I am... uncertain about the balancing through recharge abilities. I am looking forward to seeing what they'll put forth, but I feel it will change the balance.
Mechanically, monster crits are a 5% change doing doing double damage, each attack roll. In my experience, fights hardly last more than 3-4 rounds, so that's, say 8 attacks per monster, assuming they have two attacks each. Let's say, roughly, that you'd expect a critical each fight when you face three of these monsers (I know it's not how the maths work and you'd get roughly 1 in 3 chance of having a fight without crit), but the please bear with me, the order of magnitude is the important thing here).

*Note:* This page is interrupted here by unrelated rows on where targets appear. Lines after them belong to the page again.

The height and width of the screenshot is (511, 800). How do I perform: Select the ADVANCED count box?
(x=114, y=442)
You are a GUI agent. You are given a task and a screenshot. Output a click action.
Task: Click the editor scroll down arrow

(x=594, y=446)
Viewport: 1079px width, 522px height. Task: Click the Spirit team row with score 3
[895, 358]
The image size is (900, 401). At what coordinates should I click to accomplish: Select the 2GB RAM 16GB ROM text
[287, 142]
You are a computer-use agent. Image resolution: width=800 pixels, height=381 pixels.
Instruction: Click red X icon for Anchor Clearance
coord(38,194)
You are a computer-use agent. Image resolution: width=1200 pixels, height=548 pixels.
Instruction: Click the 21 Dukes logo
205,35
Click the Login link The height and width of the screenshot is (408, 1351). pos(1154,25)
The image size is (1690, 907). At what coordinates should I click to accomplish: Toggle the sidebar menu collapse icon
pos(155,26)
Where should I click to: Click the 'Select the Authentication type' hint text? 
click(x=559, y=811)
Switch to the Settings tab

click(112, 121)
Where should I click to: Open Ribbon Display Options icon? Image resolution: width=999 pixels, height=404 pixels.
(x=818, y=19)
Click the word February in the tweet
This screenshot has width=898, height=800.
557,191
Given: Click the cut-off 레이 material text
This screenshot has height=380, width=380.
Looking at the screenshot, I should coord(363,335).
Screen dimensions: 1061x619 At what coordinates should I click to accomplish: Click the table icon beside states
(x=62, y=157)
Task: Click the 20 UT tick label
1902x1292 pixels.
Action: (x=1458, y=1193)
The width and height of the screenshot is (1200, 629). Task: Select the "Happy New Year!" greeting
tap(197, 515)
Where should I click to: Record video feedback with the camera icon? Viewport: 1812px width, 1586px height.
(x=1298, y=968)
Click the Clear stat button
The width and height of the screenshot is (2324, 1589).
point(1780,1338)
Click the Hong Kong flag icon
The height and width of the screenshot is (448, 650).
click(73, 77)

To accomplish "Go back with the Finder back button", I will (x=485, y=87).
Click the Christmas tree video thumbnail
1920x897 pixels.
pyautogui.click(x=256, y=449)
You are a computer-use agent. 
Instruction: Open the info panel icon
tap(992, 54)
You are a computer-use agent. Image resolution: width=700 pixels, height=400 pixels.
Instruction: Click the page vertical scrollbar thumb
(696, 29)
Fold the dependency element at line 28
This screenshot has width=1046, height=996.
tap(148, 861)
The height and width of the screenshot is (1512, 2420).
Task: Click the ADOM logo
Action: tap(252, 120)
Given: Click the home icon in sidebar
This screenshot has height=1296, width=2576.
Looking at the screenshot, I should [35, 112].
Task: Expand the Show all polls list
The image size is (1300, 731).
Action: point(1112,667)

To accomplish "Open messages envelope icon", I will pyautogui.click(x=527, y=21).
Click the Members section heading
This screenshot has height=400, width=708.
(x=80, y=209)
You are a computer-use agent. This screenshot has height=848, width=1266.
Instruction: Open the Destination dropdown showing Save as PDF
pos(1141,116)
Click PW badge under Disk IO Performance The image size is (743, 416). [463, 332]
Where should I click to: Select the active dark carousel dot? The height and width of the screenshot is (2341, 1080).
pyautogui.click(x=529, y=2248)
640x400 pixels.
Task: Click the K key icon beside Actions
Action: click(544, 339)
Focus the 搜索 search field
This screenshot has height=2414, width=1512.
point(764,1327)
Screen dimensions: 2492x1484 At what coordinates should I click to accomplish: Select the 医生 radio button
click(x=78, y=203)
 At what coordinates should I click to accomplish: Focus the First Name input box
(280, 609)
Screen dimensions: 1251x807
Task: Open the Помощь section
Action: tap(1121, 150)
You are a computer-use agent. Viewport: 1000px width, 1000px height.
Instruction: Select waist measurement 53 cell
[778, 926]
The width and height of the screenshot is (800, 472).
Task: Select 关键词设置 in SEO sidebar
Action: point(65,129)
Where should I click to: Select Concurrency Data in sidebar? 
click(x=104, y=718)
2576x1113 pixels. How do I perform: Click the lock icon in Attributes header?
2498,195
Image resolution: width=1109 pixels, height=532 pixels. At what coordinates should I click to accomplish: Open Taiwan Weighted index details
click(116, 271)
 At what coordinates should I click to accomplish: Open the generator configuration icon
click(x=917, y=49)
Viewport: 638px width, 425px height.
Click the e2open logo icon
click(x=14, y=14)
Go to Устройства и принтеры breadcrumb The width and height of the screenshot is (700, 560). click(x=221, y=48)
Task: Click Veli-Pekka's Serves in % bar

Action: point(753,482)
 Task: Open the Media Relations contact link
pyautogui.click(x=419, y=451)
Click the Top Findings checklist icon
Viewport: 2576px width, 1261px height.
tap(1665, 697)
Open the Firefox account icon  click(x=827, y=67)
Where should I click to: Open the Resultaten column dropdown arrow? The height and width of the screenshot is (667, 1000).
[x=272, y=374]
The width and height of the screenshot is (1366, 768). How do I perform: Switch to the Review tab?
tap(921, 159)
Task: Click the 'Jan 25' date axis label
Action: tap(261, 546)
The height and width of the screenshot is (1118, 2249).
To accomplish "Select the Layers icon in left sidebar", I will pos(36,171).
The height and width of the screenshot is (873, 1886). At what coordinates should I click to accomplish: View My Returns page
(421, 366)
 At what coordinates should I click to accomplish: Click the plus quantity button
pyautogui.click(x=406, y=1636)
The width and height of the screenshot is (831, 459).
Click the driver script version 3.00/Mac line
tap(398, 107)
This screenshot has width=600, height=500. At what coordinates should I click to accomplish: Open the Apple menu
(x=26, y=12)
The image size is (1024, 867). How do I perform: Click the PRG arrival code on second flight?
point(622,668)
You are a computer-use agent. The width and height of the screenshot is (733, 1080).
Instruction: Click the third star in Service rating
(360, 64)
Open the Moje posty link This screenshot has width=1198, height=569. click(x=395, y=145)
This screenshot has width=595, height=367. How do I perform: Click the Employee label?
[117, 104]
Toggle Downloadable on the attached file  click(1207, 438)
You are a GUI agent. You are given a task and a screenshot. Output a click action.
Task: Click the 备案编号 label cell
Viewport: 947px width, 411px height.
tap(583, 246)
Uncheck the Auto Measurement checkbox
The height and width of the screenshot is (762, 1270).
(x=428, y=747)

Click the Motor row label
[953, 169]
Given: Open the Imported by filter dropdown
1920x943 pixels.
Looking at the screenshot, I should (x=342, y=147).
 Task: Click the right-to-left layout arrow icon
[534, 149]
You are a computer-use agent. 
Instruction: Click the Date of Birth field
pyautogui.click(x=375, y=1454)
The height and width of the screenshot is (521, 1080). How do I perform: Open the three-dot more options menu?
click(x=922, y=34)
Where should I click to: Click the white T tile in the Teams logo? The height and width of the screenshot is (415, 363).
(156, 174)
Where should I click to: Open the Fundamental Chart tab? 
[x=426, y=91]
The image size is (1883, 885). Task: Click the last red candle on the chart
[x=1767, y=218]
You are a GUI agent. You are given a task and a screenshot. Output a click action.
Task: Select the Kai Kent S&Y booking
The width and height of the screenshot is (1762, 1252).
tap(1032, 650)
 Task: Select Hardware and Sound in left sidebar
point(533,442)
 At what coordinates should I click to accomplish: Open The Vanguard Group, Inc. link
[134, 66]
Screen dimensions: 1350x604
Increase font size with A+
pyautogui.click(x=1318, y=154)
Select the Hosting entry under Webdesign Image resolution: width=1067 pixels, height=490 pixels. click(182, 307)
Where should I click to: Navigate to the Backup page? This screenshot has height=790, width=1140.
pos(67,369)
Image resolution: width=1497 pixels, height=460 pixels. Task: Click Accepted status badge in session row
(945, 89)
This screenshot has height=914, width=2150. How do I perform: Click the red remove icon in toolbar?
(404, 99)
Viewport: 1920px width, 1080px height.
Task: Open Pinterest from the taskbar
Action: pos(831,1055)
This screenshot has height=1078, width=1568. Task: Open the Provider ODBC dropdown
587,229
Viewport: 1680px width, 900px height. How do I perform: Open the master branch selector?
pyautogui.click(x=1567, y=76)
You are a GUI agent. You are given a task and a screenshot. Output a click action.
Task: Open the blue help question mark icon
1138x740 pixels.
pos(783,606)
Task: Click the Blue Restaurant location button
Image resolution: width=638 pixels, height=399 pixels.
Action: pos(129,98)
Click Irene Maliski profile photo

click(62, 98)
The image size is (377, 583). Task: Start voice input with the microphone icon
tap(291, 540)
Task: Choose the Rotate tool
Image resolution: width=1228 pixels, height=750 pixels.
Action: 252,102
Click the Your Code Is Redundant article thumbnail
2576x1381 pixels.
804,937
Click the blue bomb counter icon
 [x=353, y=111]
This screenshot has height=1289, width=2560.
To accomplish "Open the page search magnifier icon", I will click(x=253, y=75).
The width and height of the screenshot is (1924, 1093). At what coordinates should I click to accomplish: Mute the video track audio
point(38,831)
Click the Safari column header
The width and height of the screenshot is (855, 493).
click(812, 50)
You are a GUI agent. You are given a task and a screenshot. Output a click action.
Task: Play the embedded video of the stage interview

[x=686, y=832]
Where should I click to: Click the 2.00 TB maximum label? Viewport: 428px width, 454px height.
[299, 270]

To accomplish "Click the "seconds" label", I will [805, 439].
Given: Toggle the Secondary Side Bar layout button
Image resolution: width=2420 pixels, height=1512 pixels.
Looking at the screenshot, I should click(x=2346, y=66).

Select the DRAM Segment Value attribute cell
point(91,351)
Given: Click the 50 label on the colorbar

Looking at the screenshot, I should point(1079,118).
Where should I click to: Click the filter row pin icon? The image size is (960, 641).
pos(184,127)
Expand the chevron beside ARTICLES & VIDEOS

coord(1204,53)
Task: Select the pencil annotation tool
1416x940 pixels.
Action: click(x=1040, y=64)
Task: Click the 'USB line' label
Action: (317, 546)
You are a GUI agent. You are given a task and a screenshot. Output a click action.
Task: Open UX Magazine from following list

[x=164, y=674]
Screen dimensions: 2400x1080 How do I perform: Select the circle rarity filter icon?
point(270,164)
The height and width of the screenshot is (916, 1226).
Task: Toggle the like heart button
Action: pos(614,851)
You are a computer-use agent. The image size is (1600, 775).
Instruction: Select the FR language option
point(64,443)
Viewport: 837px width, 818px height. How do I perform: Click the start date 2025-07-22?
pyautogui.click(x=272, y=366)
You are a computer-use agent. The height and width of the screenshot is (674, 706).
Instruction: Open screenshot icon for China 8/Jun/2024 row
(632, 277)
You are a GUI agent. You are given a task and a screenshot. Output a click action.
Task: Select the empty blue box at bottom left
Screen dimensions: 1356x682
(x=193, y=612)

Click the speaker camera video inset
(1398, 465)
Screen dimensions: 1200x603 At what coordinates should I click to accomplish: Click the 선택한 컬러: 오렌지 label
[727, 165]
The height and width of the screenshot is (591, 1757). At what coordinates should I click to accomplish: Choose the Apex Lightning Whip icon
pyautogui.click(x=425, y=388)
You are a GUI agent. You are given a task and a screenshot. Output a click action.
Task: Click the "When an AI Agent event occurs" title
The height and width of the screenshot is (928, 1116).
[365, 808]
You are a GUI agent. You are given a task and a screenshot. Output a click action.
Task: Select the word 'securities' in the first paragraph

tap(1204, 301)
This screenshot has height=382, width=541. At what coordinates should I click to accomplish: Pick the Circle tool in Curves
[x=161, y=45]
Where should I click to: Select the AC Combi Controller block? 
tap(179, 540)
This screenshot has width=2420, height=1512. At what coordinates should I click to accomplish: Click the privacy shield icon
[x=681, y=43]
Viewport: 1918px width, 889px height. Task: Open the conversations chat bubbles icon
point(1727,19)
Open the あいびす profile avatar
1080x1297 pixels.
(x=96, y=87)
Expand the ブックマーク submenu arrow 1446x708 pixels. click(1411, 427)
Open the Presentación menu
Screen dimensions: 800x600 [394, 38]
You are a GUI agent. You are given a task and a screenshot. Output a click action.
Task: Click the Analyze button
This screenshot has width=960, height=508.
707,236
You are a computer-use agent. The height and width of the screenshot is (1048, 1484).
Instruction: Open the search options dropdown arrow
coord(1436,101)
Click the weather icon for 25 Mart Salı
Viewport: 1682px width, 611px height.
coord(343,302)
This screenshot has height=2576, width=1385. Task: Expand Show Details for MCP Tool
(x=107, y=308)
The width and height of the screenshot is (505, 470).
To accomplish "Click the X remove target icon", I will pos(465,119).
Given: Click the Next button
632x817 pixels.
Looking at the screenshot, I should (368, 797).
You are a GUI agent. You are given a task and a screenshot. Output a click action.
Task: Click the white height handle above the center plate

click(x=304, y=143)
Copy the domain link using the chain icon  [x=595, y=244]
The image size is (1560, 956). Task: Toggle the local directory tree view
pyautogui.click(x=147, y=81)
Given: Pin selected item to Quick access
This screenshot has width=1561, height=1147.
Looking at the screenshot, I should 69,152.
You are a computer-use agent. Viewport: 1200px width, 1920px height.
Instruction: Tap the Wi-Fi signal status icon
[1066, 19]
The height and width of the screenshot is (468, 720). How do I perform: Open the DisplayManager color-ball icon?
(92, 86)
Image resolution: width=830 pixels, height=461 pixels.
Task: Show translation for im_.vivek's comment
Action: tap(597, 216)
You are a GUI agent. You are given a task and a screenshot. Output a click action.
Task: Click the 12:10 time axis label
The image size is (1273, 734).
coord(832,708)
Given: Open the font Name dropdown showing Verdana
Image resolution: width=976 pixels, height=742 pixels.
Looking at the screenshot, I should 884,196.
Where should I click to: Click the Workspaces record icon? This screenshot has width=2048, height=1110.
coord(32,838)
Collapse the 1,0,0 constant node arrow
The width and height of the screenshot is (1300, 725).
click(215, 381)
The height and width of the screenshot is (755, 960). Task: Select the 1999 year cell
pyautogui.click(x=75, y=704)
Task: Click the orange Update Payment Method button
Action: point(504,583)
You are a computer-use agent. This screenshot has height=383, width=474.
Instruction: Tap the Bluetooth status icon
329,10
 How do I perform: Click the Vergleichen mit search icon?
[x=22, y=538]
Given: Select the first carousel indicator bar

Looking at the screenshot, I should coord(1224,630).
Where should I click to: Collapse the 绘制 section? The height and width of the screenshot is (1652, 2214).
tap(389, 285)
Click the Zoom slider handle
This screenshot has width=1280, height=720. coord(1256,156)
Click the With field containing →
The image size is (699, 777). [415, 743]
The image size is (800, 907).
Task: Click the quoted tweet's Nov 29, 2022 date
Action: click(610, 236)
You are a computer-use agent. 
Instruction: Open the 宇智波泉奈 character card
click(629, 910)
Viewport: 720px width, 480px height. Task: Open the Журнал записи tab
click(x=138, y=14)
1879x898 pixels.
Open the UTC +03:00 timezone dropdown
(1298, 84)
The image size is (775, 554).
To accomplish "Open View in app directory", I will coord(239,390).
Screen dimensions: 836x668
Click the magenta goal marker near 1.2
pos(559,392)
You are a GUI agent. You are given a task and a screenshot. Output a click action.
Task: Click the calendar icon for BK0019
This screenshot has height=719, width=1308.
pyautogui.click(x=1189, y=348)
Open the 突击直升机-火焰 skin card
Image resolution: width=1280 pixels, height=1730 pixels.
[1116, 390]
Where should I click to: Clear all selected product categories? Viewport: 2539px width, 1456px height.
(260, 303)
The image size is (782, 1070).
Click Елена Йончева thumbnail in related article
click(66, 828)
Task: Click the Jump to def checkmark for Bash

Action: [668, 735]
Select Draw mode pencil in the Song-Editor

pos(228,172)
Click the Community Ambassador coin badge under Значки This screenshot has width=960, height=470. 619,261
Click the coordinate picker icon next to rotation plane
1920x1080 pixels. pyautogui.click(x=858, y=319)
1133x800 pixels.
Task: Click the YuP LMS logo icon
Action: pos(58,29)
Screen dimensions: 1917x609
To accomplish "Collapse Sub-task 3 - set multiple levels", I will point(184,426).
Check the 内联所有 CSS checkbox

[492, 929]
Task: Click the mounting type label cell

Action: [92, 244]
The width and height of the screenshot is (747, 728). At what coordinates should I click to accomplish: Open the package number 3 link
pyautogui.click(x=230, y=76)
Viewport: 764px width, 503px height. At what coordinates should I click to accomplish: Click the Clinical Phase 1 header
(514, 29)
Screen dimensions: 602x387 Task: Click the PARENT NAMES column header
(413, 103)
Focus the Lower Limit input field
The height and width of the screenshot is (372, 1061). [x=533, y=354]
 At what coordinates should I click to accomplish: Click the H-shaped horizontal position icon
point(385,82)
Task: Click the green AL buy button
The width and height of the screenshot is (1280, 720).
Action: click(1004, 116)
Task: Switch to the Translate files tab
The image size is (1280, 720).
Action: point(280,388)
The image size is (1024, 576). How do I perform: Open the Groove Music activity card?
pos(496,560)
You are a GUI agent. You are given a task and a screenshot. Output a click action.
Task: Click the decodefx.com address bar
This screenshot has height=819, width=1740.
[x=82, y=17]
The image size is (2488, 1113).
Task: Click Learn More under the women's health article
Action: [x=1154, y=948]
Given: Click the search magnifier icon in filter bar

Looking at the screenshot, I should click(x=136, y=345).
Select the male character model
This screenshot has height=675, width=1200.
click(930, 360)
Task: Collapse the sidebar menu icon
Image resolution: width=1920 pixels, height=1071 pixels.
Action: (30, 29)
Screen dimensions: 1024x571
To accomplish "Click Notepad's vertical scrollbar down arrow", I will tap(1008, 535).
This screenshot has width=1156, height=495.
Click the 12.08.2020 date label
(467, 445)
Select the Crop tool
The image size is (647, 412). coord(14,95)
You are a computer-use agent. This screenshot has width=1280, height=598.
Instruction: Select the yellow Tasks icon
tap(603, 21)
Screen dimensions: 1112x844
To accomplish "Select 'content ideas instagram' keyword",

Recharge happen on a 6 or on a 5-6 each round. Also, monsters start with the power charged. So, against a fight of 3 monsters for 4 rounds, you'll expect 3 recharge power (the initial use) and, over 12 rolls, 2 or 4 recharged use (insert math disclaimer). That makes recharge power happening 5-7 times over the course of a single fight. That means the recharge power isn't a huge thing, since it must be balanced with "double damage" happening less often. It would be:
Regular attack: 2d8 damage
Mighty blow (recharge 5-6): 2d10 damage.
Not as exciting as a a crit IMO, high risk, low chance (and in fact I wouldn't bother with the recharge rolls if this was the case...), that you need to prepare for. "I fear to kill my players" "OK, then tell them that attacking a vicious-looking murderer with a big, pointy metal stick in his hand is DANGEROUS and you'd better enter the fight with a healing potion." With the death rolls, if you ignore sudden death by massive damage, lethality is already at an all time low and the borderline case where it happens can be prepared for by any careful character.
As a side note, I try to narrate fights but, being totally lazy, there are many times when narrating the 24th sword swing of bugbear #3 is... a very concise narration. However, I'll take time to narrate a crit against a player. It helps make the higher damage memorable, I think.